Hacker News new | past | comments | ask | show | jobs | submit login
GitHub availability report: October 2022 (github.blog)
49 points by edmorley on Nov 2, 2022 | hide | past | favorite | 39 comments



Of all the many SaaS vendors I use, GitHub has the worst availability by far.

There isn't a month that goes by without our devs being impacted.

GitHub - please just work on fixing this. Your product is great but your availability is your biggest problem. It's beyond a joke at this point.


GitHub’s reputation for reliability really did a 180 after the Microsoft acquisition, as some predicted. It’s strange to me that despite this, you still get vociferous argument every step of the way to blaming Microsoft. People don’t remember GitHub’s past reputation for excellent reliability, then they accuse you of rose tinted glasses, then they say we’re just noticing it more now, then they say GitHub’s complexity significantly changed at a time that just happened to coincide with the acquisition, then they say better reliability is impossible. No, man, Microsoft acquired it, and when they got around to transitioning it to their infra, reliability plummeted.


I know. They have been very unreliable for years as I have predicted in here [0] and you can see all the times it went down or had intermittent issues [1]. I'm not really surprised to see GitHub become less reliable than someone self-hosting a typical Git server.

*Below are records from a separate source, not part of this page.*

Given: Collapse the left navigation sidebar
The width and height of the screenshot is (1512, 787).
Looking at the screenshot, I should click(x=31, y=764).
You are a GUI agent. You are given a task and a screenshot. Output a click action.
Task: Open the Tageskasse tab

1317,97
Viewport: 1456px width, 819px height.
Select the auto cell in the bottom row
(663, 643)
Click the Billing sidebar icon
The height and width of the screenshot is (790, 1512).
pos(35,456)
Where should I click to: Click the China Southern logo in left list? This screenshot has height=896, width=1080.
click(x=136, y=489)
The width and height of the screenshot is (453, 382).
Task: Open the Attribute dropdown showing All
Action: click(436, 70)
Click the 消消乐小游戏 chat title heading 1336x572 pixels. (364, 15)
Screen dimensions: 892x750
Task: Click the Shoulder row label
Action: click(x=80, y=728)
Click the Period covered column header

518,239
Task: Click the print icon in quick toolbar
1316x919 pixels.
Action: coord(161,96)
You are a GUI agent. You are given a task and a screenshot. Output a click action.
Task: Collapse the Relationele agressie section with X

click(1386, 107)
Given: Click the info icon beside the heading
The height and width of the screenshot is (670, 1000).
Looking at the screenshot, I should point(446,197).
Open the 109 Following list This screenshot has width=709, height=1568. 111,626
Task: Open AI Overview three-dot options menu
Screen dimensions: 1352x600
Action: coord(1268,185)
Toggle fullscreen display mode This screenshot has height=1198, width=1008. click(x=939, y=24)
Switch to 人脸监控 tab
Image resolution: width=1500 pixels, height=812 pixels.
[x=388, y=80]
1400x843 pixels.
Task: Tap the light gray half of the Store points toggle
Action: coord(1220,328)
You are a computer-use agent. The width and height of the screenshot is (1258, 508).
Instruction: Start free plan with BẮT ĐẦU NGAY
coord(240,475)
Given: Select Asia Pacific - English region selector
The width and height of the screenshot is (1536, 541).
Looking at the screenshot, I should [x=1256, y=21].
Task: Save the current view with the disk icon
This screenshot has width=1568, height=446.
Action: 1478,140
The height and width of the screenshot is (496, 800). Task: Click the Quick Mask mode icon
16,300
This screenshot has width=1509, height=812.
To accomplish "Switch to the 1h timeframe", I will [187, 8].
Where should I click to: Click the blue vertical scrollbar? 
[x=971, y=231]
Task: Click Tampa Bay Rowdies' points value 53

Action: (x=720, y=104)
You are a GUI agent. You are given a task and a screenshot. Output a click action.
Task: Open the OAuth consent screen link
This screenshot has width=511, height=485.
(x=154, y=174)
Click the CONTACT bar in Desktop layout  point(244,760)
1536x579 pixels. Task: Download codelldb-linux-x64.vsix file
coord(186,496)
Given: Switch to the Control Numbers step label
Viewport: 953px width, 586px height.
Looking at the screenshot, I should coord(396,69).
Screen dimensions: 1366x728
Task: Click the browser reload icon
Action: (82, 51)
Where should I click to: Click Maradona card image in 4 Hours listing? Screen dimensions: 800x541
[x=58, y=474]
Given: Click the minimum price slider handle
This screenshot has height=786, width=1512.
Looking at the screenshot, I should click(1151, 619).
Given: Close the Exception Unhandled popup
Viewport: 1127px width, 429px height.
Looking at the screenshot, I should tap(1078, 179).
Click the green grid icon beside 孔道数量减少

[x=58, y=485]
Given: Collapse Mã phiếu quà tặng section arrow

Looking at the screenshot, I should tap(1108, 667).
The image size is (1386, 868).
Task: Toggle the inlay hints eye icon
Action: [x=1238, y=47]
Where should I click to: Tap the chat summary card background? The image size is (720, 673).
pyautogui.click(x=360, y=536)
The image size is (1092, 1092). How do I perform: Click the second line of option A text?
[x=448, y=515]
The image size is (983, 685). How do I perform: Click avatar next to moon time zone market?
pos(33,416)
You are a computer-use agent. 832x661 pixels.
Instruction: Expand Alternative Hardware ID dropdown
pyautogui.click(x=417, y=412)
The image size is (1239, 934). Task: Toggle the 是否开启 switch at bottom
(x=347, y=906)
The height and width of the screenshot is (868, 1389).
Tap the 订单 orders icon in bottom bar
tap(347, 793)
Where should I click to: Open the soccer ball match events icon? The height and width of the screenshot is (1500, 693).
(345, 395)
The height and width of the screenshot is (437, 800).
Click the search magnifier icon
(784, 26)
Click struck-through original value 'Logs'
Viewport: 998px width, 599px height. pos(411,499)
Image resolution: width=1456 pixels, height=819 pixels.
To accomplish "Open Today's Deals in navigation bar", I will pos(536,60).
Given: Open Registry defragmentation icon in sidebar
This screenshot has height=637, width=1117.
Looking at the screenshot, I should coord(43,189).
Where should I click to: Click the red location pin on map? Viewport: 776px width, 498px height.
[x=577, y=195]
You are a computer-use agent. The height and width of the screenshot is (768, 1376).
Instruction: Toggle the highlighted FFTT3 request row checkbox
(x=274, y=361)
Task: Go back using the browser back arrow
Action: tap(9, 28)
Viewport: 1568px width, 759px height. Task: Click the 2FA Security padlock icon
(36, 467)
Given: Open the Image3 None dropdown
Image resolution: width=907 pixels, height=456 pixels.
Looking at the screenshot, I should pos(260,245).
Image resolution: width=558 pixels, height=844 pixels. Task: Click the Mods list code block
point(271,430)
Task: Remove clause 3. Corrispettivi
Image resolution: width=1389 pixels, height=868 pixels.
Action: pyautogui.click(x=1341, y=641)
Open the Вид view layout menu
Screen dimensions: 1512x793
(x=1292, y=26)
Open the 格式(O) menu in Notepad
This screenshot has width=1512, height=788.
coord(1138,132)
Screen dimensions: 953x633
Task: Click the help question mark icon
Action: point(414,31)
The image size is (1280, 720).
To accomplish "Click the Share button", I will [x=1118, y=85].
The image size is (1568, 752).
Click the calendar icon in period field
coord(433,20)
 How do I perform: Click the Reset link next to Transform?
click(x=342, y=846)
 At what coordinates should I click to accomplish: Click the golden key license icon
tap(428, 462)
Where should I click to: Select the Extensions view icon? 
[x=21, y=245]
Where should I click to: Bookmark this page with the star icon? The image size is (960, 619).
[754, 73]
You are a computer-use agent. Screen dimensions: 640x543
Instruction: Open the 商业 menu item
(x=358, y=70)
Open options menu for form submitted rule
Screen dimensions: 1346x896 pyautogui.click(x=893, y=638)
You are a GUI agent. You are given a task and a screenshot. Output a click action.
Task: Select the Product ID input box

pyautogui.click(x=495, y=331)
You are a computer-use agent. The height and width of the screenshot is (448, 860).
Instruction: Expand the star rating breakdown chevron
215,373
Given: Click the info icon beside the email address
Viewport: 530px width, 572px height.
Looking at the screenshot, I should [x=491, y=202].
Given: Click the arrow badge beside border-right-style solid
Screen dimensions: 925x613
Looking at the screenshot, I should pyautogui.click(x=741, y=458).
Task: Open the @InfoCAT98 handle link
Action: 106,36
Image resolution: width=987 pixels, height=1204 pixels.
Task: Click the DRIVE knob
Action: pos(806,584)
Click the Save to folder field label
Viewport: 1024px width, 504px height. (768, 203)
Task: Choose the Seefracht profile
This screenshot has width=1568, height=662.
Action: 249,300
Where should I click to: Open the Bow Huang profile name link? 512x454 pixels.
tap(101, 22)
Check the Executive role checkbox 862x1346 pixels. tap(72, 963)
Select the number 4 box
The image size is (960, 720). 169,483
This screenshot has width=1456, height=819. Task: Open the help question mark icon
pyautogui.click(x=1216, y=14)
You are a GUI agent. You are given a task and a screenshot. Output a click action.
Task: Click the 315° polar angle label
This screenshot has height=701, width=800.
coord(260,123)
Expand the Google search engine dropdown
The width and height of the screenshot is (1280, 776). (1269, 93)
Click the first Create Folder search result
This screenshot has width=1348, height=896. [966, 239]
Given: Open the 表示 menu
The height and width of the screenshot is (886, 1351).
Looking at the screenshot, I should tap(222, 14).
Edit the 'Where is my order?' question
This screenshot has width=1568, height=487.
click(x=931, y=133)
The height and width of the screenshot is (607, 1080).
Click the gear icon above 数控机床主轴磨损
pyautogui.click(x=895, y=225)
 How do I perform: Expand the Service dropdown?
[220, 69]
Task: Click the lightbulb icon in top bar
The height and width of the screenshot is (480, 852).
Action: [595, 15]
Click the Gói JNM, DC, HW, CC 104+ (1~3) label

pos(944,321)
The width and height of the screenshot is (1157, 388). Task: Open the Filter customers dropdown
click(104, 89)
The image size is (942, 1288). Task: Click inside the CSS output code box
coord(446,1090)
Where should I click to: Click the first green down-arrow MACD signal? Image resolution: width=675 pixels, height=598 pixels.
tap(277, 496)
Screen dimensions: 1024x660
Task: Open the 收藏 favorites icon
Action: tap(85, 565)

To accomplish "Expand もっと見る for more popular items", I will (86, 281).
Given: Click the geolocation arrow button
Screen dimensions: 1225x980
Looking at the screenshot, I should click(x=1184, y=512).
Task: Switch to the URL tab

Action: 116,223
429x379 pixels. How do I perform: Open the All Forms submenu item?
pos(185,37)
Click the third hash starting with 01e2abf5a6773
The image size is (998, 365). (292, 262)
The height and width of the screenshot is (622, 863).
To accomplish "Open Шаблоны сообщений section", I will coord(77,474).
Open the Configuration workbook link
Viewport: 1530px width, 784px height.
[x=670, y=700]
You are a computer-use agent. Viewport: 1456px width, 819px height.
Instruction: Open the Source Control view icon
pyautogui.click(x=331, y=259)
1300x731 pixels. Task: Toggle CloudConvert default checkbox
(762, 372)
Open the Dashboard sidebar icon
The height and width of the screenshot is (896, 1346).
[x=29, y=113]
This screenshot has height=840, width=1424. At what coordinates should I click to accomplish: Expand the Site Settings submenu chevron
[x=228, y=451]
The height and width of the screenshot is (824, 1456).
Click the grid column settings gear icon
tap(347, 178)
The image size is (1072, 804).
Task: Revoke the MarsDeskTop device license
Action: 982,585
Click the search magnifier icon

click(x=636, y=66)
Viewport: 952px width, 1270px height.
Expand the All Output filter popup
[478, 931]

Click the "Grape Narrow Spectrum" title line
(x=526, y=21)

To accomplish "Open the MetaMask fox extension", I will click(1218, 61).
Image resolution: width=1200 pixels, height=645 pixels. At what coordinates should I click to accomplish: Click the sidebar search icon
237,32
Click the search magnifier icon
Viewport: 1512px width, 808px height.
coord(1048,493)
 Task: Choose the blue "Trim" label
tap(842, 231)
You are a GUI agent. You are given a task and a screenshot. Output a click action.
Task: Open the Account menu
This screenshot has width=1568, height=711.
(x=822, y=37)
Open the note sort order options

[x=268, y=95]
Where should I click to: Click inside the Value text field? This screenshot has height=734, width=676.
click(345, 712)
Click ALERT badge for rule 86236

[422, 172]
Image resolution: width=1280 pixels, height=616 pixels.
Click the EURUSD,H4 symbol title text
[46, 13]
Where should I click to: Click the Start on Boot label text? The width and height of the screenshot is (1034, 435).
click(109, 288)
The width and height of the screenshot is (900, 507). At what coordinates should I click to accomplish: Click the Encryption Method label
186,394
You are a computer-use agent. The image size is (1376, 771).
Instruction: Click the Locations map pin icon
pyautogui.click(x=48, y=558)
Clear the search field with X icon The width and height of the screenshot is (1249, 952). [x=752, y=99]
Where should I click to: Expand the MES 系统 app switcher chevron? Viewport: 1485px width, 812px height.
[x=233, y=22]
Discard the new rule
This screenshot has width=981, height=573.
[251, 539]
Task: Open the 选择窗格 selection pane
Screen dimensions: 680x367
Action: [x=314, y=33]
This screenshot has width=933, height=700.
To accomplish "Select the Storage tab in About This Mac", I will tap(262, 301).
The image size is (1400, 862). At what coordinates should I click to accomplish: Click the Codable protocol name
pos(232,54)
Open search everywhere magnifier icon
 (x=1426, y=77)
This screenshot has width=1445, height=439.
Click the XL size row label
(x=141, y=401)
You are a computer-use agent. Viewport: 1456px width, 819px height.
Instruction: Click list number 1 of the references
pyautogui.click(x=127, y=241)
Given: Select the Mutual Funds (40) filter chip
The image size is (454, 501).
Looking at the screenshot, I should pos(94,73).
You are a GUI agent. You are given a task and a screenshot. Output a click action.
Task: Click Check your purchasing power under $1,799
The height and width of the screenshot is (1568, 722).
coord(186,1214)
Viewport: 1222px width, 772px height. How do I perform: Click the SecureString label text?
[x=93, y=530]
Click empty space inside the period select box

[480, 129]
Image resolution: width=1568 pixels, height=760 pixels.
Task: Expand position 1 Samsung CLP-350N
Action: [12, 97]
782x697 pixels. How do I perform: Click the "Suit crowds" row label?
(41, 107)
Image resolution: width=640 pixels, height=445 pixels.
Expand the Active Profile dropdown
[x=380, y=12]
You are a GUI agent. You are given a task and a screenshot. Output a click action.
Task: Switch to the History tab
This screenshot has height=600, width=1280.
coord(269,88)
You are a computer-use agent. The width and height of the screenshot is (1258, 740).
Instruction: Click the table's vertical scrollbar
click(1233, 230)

This is why it makes no sense going 'all in' on GitHub services.

[0] https://news.ycombinator.com/item?id=22867803

[1] https://news.ycombinator.com/item?id=32752965


I absolutely second this. Their APIs are incredibly flaky - especially with Actions, and it's incredibly annoying that they don't report on their _real_ availability - I can't remember the last time there was any form of related service degradation on their customer facing monitoring during an outage.


> Of all the many SaaS vendors I use, GitHub has the worst availability by far.

Have you ever tried using GitLab?


Thankfully the web app was relatively stable last month compared to September: https://github.onlineornot.com/


> There isn't a month that goes by without our devs being impacted.

+1 -- same experience here for a medium size (60) eng team.


>Attempting to retry these failed jobs tied up our worker and it was unable to process new incoming events, resulting in a severe backlog in our queues.

Interesting - we have this kind of thing quite often. Basically, an event is stuck in the queue due to a logic error or a prior race condition, and it's endlessly retried blocking the rest of the events from being processed. We can't just automatically remove such an event from the queue because events must be processed in order or client data can get corrupted. It requires manual intervention (we have alerts in place), and every time it's a new event so we have to be creative and think quickly - how to unblock the queue without corrupting client data by skipping events. After an event is unstuck, there's a huge queue of unprocessed events which can take up to a few hours to be emptied in worst cases. Fortunately we have some sharding in place so there can be several independent workers processing the same global queue - with workers' shard affinity we can process shard data in order AND in parallel, so SRE can temporarily increase the number of workers when the queue gets too large, to speed it up. I still don't know how to solve this kind of problem once and for all (i.e. to have zero manual intervention). Is it even solvable?


It sounds like you've identified the issue yourself. You are relying on ordering when processing events. You need to either loosen that requirement or do better testing to prevent head of line blocking.

I don't know much about your application but the fact that you can mitigate the problem by scaling the number of workers suggests that the order requirements might actually be fairly weak. As a worst case outcome you may be able to push all events interdependent to the one with an error to a DLQ using a temporary blacklisting mechanism, but by that stage I think I would just prefer better testing.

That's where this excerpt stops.